I am exceedingly careful not to operate through this framing, but like my point above in the PTSD example, subtle effects can make a difference.
I’ll close out the drawbacks with one last vignette.
A client paying through insurance discovers that her difficulties concentrating have a lot to do with avoiding reminders of some things from the past that are still upsetting to think about. She’s a very private person. We realize that her focus might improve if we get her some relief through Eye Movement Desensitization and Reprocessing (EMDR). She’s a little nervous, but hopeful.

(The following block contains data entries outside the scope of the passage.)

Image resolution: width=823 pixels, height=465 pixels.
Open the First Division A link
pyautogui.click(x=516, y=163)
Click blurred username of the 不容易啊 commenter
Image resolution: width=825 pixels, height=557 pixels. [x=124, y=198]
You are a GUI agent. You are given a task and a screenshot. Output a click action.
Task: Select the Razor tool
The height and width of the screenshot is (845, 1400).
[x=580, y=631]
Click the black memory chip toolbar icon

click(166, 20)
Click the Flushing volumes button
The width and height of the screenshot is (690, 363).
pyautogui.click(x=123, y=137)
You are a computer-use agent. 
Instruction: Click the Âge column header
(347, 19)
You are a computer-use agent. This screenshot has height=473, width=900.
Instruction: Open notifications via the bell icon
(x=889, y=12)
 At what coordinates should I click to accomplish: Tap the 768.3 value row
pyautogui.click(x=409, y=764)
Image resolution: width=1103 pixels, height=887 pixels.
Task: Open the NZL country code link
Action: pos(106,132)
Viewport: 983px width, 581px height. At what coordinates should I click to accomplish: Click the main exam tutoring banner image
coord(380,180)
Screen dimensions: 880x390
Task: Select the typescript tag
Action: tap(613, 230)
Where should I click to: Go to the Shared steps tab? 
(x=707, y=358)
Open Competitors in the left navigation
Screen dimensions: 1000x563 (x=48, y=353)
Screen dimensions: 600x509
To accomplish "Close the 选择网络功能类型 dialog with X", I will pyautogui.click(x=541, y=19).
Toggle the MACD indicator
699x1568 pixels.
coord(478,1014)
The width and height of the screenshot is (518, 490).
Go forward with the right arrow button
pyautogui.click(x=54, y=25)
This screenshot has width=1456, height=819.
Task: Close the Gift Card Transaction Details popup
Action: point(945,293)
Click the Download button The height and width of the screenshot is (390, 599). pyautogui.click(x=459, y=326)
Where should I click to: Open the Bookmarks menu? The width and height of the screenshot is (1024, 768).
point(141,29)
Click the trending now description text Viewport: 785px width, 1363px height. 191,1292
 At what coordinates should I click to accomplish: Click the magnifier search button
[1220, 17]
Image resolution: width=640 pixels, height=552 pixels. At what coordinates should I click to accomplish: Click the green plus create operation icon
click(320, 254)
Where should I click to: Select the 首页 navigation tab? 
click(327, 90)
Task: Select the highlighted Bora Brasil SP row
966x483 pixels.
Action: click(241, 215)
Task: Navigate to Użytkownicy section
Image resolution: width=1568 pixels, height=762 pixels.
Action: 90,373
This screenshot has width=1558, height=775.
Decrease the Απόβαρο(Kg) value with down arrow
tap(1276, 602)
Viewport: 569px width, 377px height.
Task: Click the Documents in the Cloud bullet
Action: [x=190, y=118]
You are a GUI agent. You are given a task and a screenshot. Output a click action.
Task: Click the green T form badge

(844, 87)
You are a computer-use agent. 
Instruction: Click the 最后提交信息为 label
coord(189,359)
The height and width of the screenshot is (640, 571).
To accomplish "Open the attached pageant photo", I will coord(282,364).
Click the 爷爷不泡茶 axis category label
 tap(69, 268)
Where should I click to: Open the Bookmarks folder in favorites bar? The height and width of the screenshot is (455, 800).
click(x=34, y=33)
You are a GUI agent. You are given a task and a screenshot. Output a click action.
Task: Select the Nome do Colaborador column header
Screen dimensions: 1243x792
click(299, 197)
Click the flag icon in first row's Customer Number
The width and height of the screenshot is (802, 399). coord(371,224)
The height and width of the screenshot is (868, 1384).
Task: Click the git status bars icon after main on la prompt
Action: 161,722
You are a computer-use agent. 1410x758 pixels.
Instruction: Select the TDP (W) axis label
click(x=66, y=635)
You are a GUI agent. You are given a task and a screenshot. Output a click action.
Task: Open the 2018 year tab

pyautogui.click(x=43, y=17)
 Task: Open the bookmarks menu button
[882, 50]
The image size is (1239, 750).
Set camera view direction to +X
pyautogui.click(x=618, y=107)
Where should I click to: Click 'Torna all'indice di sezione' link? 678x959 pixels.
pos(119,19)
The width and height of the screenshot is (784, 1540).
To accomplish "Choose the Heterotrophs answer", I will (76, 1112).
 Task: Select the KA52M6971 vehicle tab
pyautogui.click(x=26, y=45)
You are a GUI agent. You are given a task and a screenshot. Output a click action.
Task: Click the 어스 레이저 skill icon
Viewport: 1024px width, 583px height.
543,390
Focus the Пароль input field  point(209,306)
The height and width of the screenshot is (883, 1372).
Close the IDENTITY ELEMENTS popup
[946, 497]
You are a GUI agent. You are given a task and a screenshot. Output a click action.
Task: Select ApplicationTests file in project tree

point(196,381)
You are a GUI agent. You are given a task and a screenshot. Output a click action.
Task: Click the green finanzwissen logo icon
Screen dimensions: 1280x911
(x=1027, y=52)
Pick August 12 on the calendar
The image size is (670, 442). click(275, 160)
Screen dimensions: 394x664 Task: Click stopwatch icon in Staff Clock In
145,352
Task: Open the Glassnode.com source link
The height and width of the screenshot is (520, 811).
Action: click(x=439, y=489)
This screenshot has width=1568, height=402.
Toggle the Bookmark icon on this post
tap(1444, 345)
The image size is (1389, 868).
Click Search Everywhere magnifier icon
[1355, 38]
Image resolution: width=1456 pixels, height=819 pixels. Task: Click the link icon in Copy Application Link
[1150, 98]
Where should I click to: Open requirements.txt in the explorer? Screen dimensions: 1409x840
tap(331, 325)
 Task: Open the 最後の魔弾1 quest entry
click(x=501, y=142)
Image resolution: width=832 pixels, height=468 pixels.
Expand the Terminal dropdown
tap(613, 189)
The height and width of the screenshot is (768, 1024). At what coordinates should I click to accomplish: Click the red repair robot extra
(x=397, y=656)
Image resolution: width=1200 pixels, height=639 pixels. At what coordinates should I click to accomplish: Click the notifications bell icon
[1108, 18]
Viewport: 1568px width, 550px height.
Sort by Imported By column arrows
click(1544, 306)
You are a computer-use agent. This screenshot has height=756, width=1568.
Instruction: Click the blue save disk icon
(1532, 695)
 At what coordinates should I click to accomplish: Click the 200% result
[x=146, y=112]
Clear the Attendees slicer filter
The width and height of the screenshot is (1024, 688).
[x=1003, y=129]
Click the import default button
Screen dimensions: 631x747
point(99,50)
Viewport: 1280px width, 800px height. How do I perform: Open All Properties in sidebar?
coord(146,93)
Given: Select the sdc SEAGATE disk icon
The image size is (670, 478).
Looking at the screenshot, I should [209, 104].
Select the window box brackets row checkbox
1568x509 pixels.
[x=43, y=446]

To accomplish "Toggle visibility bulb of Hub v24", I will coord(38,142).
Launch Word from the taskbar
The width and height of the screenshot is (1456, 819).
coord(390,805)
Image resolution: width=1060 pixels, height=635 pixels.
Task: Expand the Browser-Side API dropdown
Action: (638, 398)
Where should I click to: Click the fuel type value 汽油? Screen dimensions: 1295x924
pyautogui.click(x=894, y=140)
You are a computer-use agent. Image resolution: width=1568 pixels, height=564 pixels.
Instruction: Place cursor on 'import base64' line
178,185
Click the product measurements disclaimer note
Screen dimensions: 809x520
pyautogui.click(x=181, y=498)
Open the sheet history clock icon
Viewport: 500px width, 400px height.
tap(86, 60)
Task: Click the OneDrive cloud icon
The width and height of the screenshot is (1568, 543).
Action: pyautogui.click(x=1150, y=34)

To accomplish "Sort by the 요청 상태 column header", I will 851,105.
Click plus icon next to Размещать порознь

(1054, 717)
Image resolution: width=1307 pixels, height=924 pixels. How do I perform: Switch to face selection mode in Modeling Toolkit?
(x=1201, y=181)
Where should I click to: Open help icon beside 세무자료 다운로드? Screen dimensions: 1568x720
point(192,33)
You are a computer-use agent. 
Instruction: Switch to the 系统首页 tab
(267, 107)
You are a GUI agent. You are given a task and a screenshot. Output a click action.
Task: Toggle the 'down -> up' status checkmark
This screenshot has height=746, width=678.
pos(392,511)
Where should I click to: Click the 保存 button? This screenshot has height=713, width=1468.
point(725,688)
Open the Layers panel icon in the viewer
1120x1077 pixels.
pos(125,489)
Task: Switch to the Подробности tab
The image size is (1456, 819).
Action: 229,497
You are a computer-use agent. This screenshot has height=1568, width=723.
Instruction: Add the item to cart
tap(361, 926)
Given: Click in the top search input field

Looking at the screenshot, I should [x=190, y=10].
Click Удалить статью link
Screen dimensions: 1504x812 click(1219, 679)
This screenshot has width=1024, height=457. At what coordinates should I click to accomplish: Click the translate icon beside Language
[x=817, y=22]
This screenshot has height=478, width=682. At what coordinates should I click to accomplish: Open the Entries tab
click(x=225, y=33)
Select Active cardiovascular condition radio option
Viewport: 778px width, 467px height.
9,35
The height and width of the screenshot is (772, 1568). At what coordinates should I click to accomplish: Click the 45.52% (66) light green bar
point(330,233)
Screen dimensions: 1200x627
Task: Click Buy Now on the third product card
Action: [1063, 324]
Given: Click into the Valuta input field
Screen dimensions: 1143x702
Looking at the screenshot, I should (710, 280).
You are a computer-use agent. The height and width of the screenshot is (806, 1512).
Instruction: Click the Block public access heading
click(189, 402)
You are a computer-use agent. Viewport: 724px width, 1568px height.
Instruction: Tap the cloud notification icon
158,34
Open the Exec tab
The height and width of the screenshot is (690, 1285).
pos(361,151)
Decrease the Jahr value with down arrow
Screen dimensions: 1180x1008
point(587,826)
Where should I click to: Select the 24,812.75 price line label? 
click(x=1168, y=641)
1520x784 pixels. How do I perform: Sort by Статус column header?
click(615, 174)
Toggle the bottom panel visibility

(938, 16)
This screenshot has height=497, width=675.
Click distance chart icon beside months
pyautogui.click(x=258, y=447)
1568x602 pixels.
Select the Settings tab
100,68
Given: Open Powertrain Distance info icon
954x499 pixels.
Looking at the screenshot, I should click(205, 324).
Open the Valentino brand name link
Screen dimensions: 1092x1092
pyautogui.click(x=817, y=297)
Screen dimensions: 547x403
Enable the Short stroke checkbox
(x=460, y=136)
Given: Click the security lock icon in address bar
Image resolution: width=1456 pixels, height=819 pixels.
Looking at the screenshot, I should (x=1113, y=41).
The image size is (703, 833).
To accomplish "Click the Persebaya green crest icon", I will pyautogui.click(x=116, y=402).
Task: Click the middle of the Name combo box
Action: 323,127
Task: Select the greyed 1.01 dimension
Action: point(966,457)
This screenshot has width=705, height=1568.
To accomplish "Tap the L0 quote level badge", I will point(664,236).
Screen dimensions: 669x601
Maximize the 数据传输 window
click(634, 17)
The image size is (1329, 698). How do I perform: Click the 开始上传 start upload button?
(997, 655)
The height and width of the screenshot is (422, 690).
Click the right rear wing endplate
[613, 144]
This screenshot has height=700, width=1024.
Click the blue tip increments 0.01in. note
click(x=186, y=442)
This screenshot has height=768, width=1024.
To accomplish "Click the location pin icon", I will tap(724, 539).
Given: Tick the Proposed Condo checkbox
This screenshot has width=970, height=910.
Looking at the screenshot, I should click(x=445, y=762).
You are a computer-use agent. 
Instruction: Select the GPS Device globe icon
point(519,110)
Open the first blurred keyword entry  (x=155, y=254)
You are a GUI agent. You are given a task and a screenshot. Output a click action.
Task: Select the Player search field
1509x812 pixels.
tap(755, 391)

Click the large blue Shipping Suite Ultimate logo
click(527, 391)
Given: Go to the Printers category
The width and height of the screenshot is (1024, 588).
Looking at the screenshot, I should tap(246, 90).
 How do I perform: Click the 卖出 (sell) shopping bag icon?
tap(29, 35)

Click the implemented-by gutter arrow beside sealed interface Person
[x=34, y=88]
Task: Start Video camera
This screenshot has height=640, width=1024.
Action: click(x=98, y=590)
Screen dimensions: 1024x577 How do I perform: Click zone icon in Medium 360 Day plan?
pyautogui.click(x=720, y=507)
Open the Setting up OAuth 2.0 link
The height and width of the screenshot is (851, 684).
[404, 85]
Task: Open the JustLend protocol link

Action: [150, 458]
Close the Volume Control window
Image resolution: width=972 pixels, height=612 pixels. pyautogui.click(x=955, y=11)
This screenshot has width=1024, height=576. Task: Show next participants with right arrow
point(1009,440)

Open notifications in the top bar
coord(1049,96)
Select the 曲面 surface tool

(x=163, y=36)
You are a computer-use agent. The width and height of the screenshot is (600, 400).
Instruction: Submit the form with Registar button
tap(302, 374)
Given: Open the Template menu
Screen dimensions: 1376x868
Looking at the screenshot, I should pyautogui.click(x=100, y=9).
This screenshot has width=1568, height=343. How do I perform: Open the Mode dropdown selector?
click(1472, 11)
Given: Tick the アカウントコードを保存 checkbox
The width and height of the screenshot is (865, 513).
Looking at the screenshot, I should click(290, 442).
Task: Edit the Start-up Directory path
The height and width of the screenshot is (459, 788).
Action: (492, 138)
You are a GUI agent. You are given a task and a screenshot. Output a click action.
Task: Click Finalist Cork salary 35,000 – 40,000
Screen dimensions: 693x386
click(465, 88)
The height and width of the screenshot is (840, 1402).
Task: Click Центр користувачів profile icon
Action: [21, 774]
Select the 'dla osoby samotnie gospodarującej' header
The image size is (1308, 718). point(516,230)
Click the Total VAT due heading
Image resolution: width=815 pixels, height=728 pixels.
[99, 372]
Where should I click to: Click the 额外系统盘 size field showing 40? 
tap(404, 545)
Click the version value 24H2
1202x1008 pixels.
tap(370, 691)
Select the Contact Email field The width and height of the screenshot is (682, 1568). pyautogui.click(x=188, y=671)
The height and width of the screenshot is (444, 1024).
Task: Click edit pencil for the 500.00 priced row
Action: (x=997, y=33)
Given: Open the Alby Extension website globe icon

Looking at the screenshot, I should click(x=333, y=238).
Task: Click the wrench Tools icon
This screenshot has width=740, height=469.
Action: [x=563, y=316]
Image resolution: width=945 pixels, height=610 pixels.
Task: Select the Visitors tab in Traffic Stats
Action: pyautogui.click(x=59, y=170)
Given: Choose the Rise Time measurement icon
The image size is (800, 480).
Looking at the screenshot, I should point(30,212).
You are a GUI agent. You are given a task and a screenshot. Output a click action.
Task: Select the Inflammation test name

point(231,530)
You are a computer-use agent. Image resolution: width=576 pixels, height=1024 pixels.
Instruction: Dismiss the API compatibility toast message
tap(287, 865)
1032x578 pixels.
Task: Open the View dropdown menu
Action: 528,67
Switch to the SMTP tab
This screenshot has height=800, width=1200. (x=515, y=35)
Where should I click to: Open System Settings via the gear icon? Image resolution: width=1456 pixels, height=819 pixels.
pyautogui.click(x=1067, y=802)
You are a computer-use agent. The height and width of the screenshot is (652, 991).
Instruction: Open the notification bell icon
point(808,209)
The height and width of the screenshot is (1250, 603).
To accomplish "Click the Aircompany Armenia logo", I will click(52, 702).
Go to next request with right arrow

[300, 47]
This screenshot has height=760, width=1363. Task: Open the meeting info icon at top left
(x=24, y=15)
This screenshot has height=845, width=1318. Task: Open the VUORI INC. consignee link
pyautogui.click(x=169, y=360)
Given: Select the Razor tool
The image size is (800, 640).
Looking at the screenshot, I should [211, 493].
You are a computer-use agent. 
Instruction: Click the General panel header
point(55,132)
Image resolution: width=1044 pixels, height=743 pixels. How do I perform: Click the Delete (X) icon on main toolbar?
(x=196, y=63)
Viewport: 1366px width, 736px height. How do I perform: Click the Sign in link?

I let her know that – in order to track progress, and not lose our place or mix things up in the process – for this kind of therapy, I have to take more detailed notes than I usually do. She really wants that relief, but she worries about her privacy through insurance. She voices her concerns and wishes to me, and we discuss her options.
This one mostly speaks for itself, I think: if we decide to work together in a way that needs more specific notes, that means a further loss of privacy, knowing that your insurer is able to access those notes. And those notes might be especially sensitive. If this is a concern for you, I would like to discuss it and help you find the path that’s going to serve you the best.
Okay, so now what?
Just because the “drawbacks” section above is so much longer than the “benefits” section doesn’t mean using insurance is the wrong choice for a client. I’m available to hear out your concerns and offer clarity about options.
That said, you might be coming into therapy feeling an unmanageable amount of confusion and overwhelm. If you’ve found yourself blazing through this article, stress-reading, I gently invite you to consider that maybe the relative simplicity of private-pay – even if it needs to be lower-fee – might be a helpful place for you to start.
If you and I haven’t spoken yet, I’ll be happy to explore these concerns on our consultation call. And if you’re considering other therapists, I’d encourage you to do the same with them.